Tumors of the renal collecting system, which usually arise from the epithelium as urothelial cell (transitional cell) papillomas or urothelial cell carcinomas, comprise approximately 10% of renal tumors. Squamous cell carcinoma, adenocarcinoma, and metastases are less common. Urothelial cell papilloma is cytologically bland but must be considered premalignant, whereas urothelial cell carcinomas exhibit overt cytologic atypia. Urothelial cell tumors of the renal pelvis, ureter, and bladder occur predominately in older men. They may be single or multiple and are usually papillomatous and unilateral. Squamous cell (epidermoid) carcinoma is frequently associated with renal calculi and infection. The lesions, which are usually flat and firm and often ulcerated, are likely to invade the renal parenchyma and metastasize early. These tumors usually present with microscopic or gross hematuria.

Urinary bladder tumors typically arise from the mucosa and are composed of urothelial cells. The full spectrum of lesions includes papillomas, papillary lesions of low malignant potential, flat urothelial carcinoma, and papillary carcinomas. Other forms of bladder cancer include undifferentiated carcinomas, squamous (epidermoid) carcinomas (in areas of leukoplakia), adenocarcinoma (which may be mucin producing), and the rare epithelial mesenchymal tumors. The lesions occur principally in older adults, mostly males, and in 25% of cases are multiple. Exposure to and ingestion of environmental toxins are important in the pathogenesis of these lesions. The prognosis for patients with bladder tumors is strongly influenced by the degree of tumor infiltration of the bladder wall, or tumor stage (Jewett classification), but histologic grading of the degree of differentiation and cytologic atypia also provides useful information (Broder classification).

The differential diagnosis of an upper abdominal mass in an infant or child includes the more common benign conditions such as ureteropelvic junction obstruction, with or without associated pyelonephritis, multicystic kidney disease, and malignant tumors, particularly neuroblastoma and nephroblastoma (Wilms tumor, WT). Nephroblastoma is a usually unilateral, intrinsic renal neoplasm containing both epithelial and connective tissue elements with various degrees of cellular differentiation. It is thought to arise from the metanephrogenic blastoma. Definitive differential diagnosis and rapid treatment are important because the tumor has a propensity for metastasis, primarily to lungs, the liver, the lymph nodes, and, less frequently, the bones. The prognosis has improved with the combined use of chemotherapy, radiation therapy, and surgery.

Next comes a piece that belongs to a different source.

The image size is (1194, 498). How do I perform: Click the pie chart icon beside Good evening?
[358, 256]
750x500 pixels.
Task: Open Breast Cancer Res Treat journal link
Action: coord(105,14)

Diverticula of the bladder begin as small outpouchings or evaginations of the bladder wall between hypertrophied muscle bundles in the setting of bladder outlet obstruction. As obstruction progresses, weakening of the detrusor muscle, the external muscle layer of the bladder, gradually allows the formation of one or more true diverticula. The opening of the diverticulum is usually narrow, the lumen is covered with urothelium, and the wall is constructed primarily of connective tissue with focal strands of muscle fibers. The incidence of bladder diverticula is much greater in men and is usually a consequence of bladder outlet obstruction resulting from prostatic enlargement. Congenital diverticula are likely secondary to obstruction.

Neurologic impairment of bladder function may result from a variety of conditions. The site of the injury or disease determines the nature of the abnormality because the innervation of different parts of the bladder arises from different portions of the nervous system. Treatment of neurogenic bladder is aimed at prevention of eventual damage to the upper urinary tract from infection, urolithiasis, and obstruction. When effective control is absent, chronic neurogenic bladder may cause chronic urinary infection with secondary stone formation, leading to deterioration of kidney function and eventual uremia. Prevention includes use of indwelling urinary catheters, good hydration to maintain high urine volume, bladder irrigation to dissolve calcium salts, and treatment with antibiotics.